Airpower is like poker. A second-best hand is like none at all.

—Gen. George Kenney, USAAF

Make no mistake: the successful execution of wars in the American era depends on U.S. dominance in the third dimension. Since the introduction of aircraft to war, no U.S. fighting method, from Patton’s to McChrystal’s, has had the least chance of succeeding without absolute, uncontested control of the skies. Our military has been seduced by past successes in the air. The last time an American Soldier had to endure the helpless horrors of an aerial bombardment was when a North Korean fighter strafed the Korean airbase at Kimpo in 1951. Only twice in the American era has our aerial dominance been challenged. On the first occasion Russians and North Koreans flying the superb MiG-15 stoutly and skillfully fought against U.S. pilots in their F-86 Saber jets. But, while dramatic and often bloody, the drama of combat over “MiG Alley” never seriously affected the ground battles in Korea.

The second occasion occurred over the skies of Vietnam in 1967 when the North Vietnamese, using sophisticated Soviet-supplied missiles and guns and fighter aircraft, embarrassed the Air Force and Navy by downing a tragically high number of aircraft. Again, while too many fliers died or were captured during subsequent battles over the skies of North Vietnam, U.S. aerial dominance was never challenged decisively in that or subsequent wars. In South Vietnam, tactical success on the ground increasingly depended on the ubiquitous presence of aircraft orbiting overhead. Few large-scale tactical engagements proceeded very far before Soldiers and Marines called for close support from Air Force, Marine, or Navy fighters or the newly introduced helicopter gunships flown by Army and Marine pilots.

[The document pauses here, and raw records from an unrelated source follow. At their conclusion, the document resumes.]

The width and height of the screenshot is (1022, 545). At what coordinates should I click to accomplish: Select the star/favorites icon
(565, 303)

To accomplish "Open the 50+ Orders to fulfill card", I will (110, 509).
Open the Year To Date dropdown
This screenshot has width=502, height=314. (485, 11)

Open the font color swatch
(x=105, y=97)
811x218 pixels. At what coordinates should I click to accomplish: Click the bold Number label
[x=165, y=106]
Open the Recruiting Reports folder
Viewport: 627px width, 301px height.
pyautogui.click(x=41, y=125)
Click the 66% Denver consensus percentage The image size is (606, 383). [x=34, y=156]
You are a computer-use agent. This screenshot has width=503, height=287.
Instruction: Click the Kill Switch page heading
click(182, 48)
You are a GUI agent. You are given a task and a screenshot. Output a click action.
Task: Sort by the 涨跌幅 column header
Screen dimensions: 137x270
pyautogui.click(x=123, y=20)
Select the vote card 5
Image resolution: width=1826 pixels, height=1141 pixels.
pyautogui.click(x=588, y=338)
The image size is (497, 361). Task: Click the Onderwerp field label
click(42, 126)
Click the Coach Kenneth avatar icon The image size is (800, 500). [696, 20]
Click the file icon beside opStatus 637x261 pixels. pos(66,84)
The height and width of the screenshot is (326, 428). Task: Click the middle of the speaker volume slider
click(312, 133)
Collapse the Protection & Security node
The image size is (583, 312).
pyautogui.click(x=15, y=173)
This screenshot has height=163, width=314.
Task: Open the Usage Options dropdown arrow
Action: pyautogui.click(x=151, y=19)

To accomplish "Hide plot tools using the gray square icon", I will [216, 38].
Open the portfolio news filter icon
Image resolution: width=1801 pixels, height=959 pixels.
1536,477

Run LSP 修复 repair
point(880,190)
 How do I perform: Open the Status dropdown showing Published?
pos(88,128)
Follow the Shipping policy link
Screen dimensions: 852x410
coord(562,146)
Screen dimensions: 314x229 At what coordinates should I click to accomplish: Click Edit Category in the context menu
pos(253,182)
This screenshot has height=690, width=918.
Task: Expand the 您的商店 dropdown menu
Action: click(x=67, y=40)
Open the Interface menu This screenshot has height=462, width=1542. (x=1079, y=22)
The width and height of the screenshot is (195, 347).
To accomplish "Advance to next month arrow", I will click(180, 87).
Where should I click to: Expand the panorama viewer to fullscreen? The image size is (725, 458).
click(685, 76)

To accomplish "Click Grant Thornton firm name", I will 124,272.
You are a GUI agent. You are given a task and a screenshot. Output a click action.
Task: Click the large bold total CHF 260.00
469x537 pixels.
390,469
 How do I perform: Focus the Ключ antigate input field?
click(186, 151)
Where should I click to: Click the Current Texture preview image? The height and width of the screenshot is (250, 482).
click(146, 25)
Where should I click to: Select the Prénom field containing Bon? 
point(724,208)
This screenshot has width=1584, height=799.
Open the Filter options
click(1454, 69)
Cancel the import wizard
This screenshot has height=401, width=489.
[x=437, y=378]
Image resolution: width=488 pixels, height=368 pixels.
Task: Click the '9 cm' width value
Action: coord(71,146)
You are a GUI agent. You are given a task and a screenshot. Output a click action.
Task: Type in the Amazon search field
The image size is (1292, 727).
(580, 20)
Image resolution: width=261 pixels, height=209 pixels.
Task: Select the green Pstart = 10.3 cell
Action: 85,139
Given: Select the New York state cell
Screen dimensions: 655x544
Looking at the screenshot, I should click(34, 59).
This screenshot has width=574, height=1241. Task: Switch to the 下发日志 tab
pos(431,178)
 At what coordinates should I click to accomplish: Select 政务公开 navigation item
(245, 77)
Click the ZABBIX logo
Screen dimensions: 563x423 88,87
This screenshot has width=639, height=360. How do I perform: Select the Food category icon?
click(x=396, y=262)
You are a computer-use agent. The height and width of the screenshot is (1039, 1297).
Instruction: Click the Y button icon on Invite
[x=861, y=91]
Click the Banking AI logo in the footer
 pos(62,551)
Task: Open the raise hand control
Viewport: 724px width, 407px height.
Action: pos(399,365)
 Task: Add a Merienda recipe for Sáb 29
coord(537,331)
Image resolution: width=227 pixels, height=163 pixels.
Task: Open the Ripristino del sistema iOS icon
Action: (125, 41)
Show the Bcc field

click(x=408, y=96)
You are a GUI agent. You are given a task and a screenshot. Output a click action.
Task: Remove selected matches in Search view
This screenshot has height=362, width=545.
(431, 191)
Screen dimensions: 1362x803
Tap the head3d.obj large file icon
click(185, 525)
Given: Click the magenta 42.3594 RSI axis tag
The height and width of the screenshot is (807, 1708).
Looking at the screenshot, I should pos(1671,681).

The role of U.S. airpower after Vietnam changed in two significant ways. First, the ground and air dimensions of war merged. This phenomenon was first recognized officially in the late seventies with the Army’s introduction of Air-Land Battle. The poor grammar was intentional. The authors of the new doctrine combined the two dimensions to indicate the obvious: no longer would there be separate air and land battles. Virtually every dimension of the land battle would have an aerial corollary, from communications to intelligence, logistics, ground maneuver, and, of course, firepower.

The campaigns in Afghanistan and Iraq and by the Israelis in Lebanon reinforced the significance and imperative of this air-ground convergence. To make the point, in 1996 I came up with the phrase air-ground “interdependence” to explain the remarkable melding of air and ground warfare that appeared after Desert Storm. Interdependence suggests a degree of intimacy far beyond just the development of joint processes and procedures intended to bring all the services together. Interdependence implies that our greatest advantage on the future battlefield, regardless of the level or type of war, will occur at the point where the aerial and ground dimensions intersect.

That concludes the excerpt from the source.